Saved data entries:
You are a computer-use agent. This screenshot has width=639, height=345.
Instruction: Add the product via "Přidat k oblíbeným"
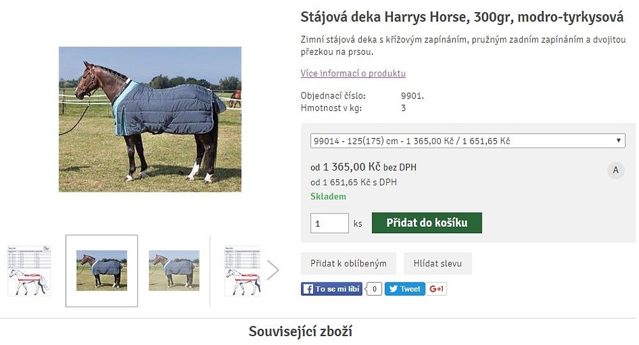click(x=348, y=263)
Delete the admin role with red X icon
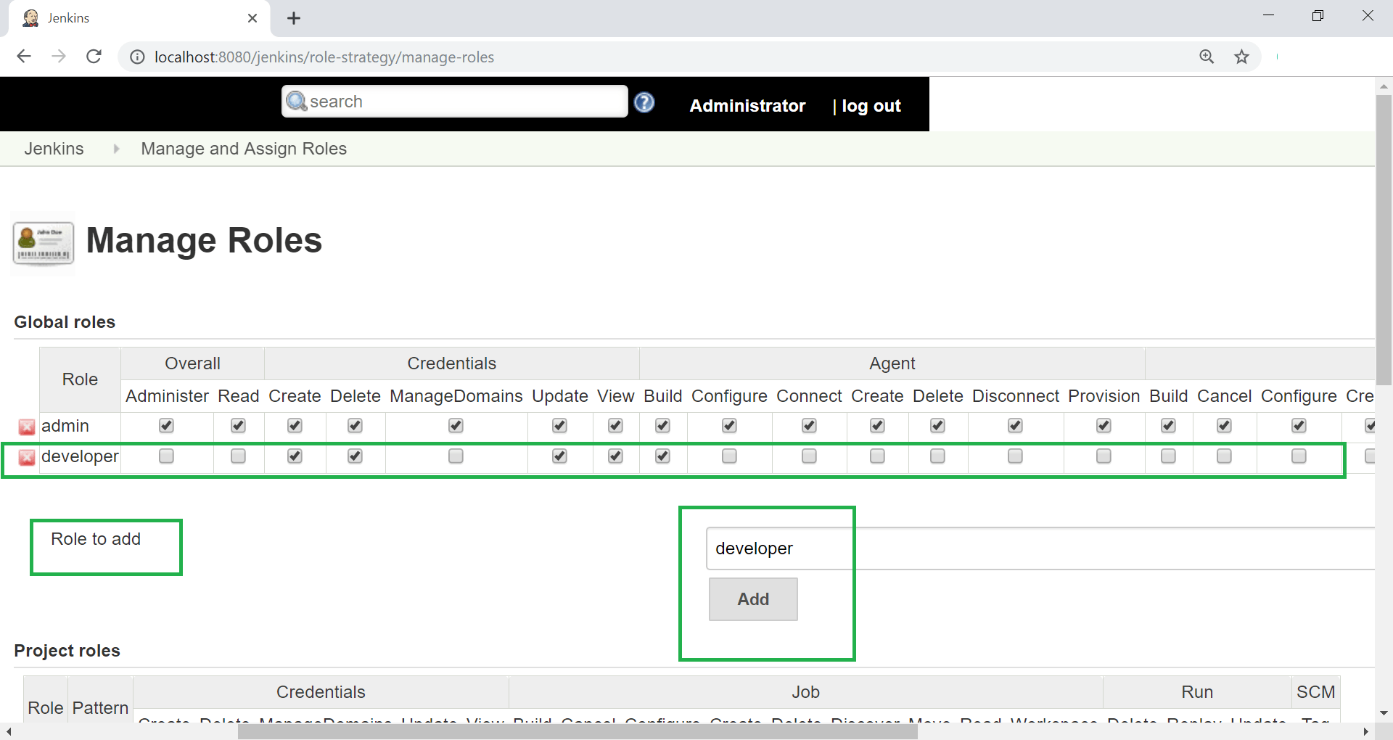This screenshot has width=1393, height=740. [x=27, y=427]
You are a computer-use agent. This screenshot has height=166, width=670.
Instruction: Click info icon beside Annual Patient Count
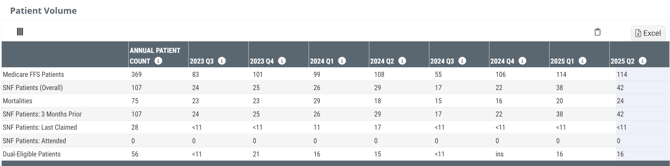[x=158, y=61]
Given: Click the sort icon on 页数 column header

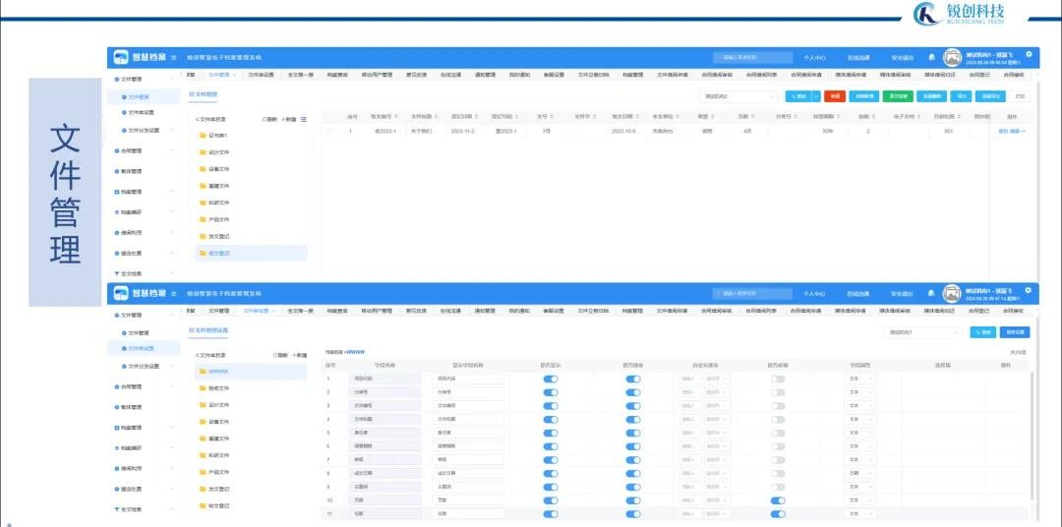Looking at the screenshot, I should (x=754, y=117).
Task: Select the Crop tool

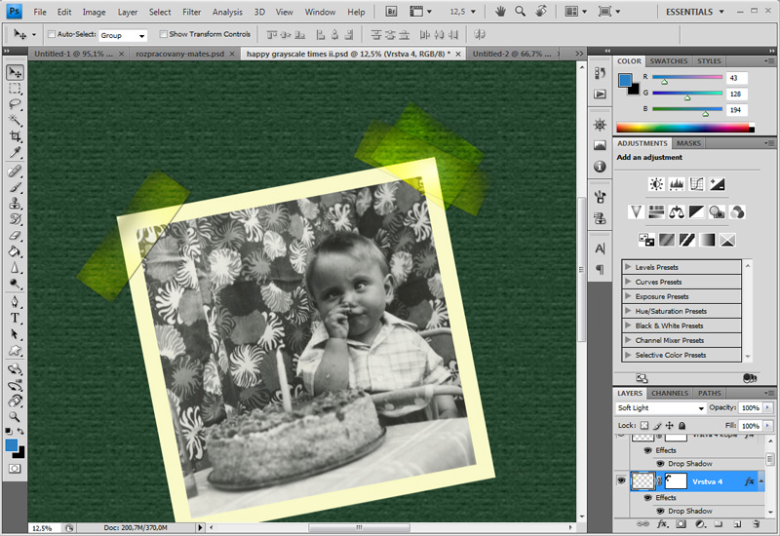Action: click(16, 136)
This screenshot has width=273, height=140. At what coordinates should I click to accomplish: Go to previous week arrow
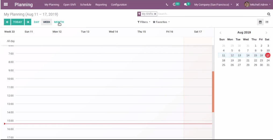click(7, 22)
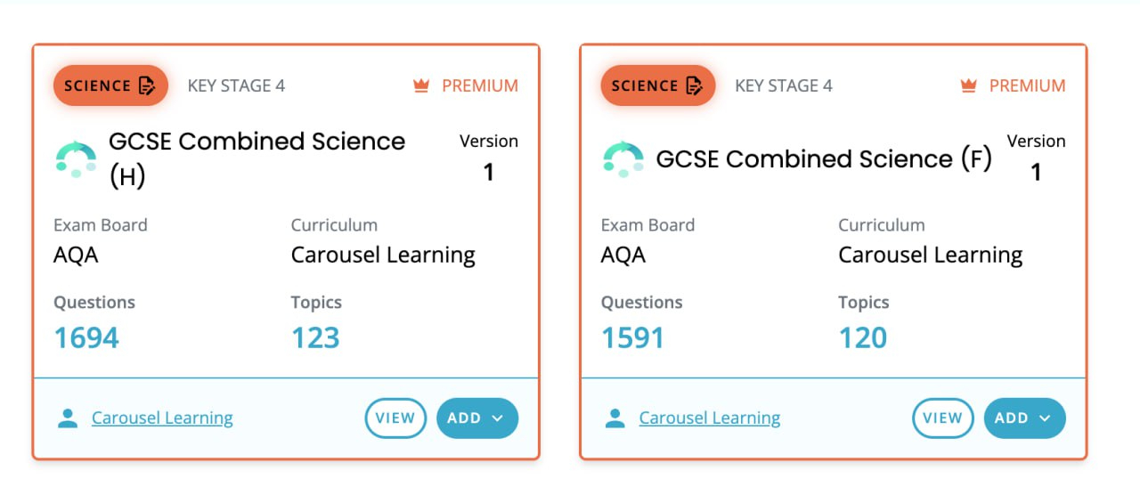Expand the ADD dropdown for Combined Science (H)
The image size is (1140, 503).
tap(477, 418)
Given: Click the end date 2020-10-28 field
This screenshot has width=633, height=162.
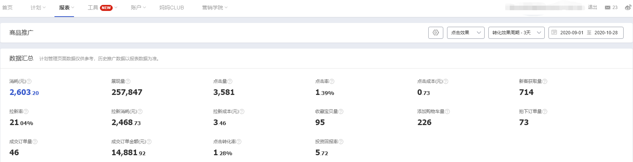Looking at the screenshot, I should 606,33.
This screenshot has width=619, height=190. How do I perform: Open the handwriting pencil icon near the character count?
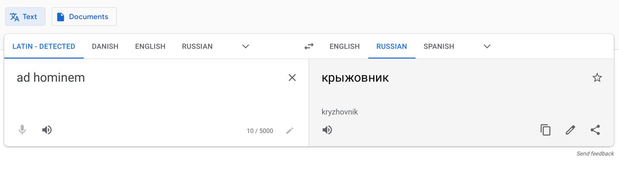[290, 131]
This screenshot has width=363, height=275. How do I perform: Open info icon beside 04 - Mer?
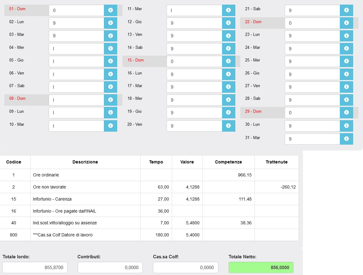[110, 49]
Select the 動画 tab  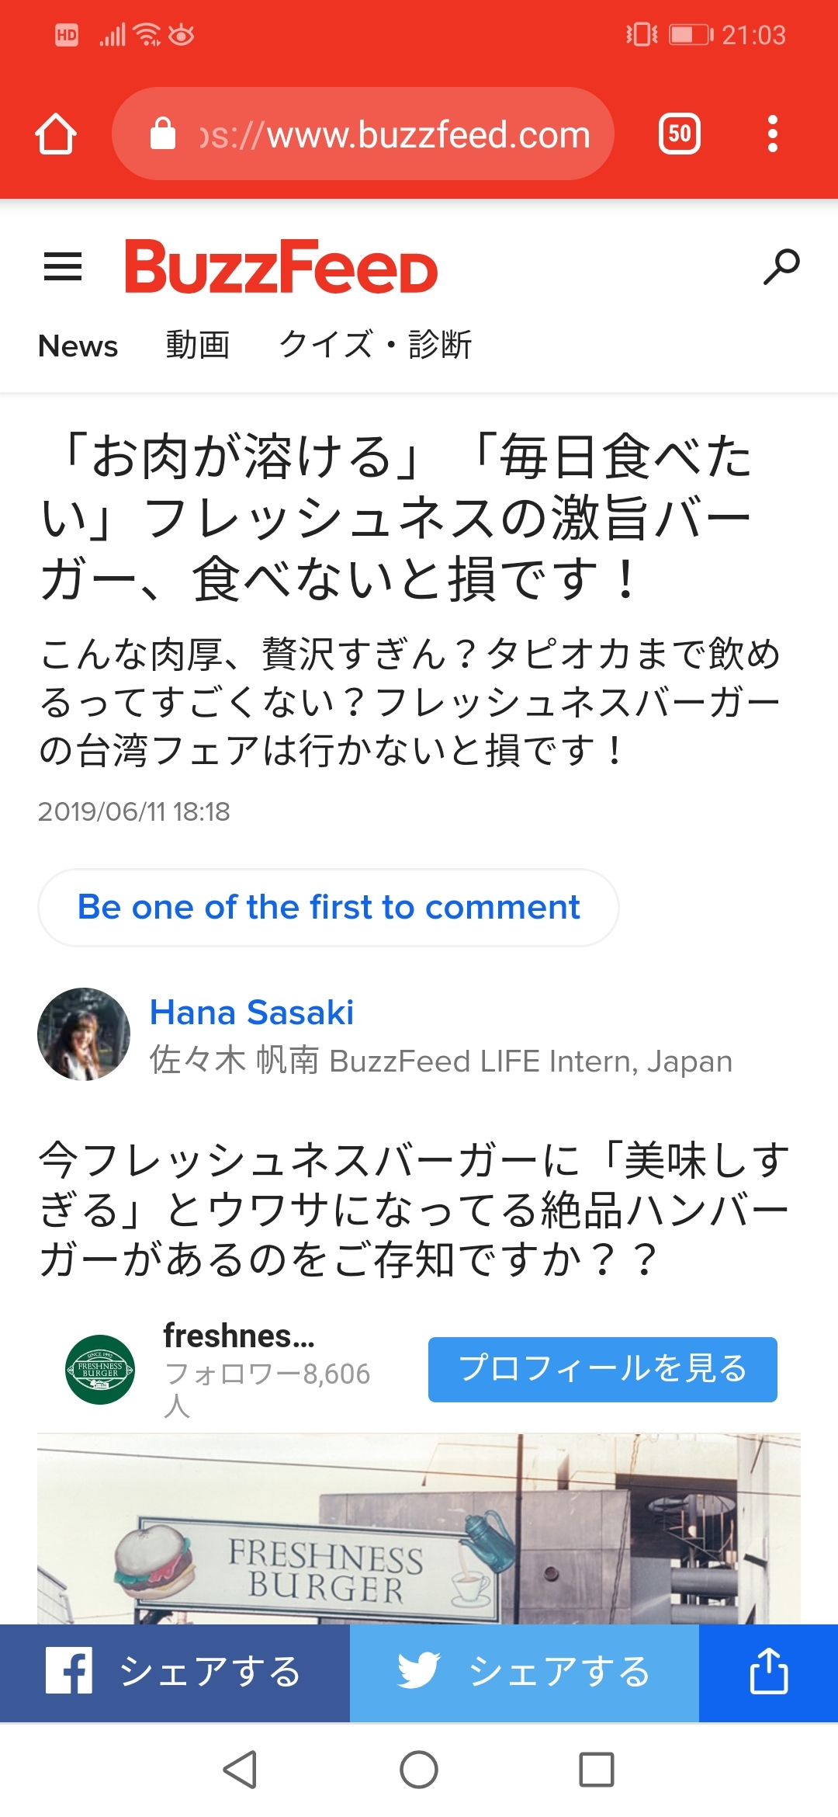(198, 345)
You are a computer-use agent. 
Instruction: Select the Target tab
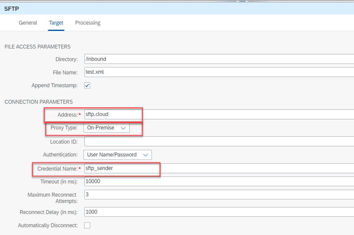pos(56,23)
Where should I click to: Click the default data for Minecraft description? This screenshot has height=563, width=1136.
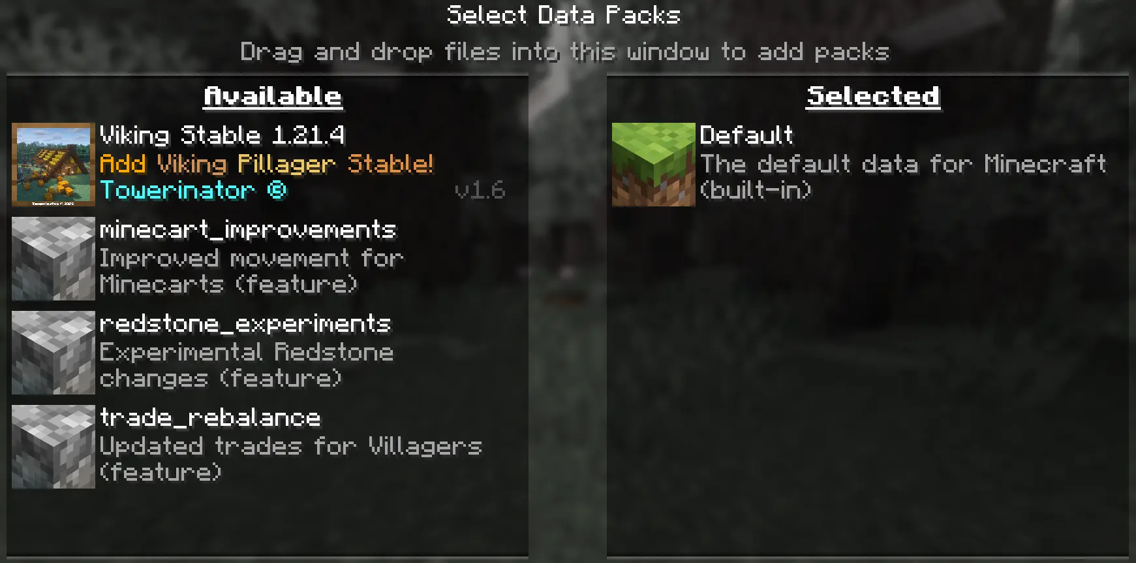point(903,176)
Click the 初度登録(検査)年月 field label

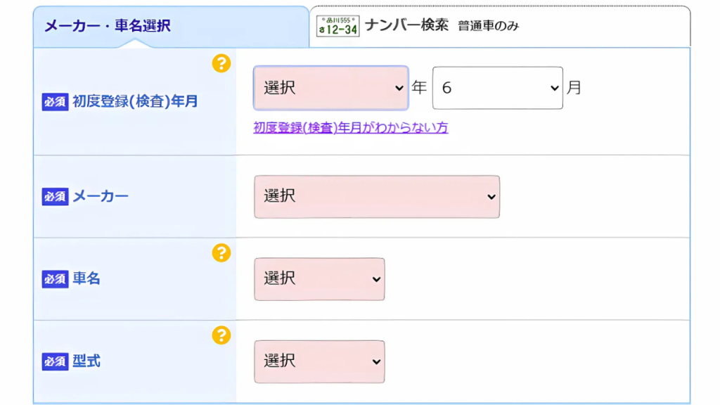click(135, 102)
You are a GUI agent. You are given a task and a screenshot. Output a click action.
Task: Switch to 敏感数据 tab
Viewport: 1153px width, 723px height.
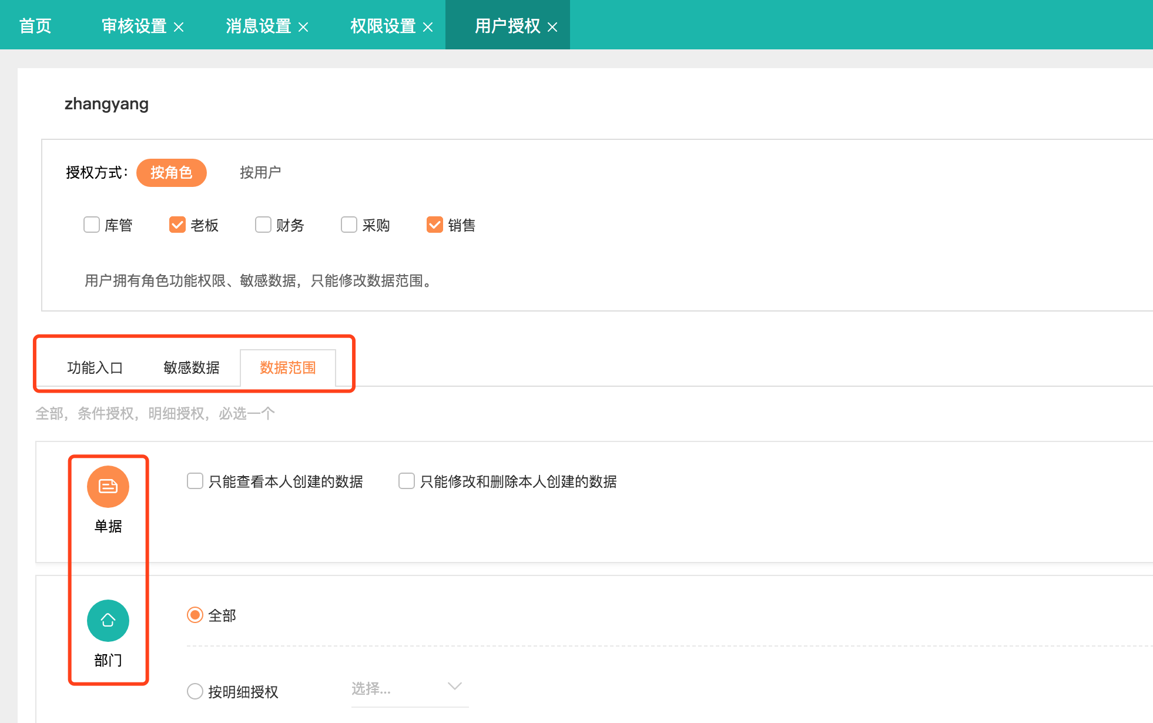(192, 366)
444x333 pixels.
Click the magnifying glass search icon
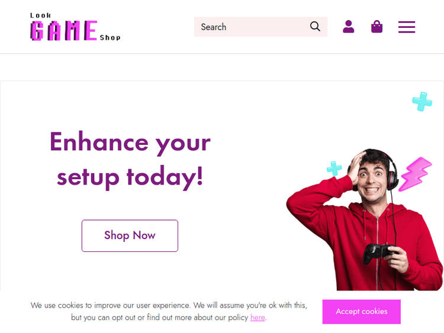coord(315,27)
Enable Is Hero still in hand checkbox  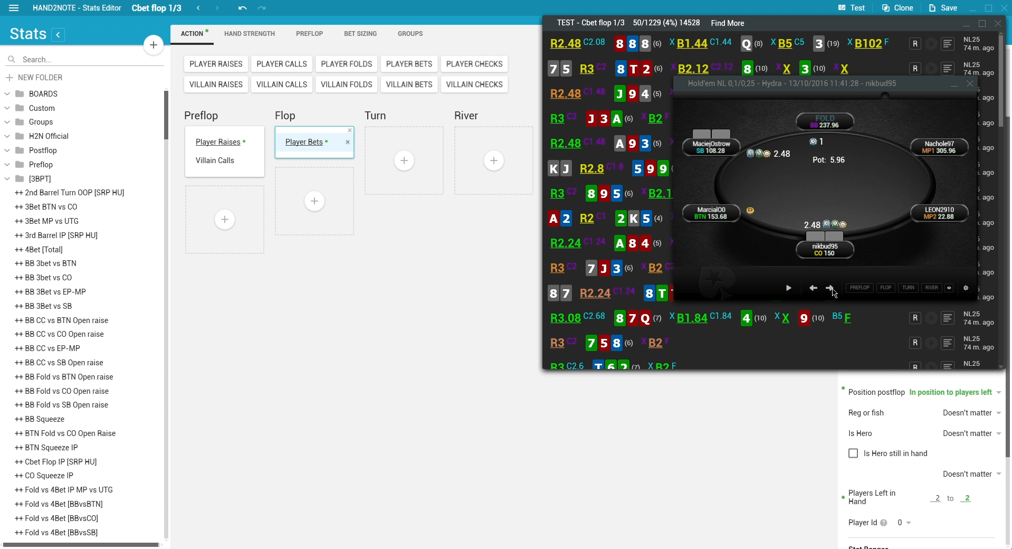[x=853, y=453]
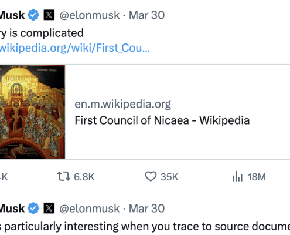Screen dimensions: 290x235
Task: Like the tweet with 35K likes
Action: point(151,176)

Task requirements: The answer consists of the lines above that include the word "agent", each copied exactly.

Reply to the task:
You are a computer-use agent. This screenshot has width=639, height=345.
You are a computer-use agent. This screenshot has height=166, width=670.
You are a computer-use agent. 
You are a GUI agent. You are given a task and a screenshot. Output a click action.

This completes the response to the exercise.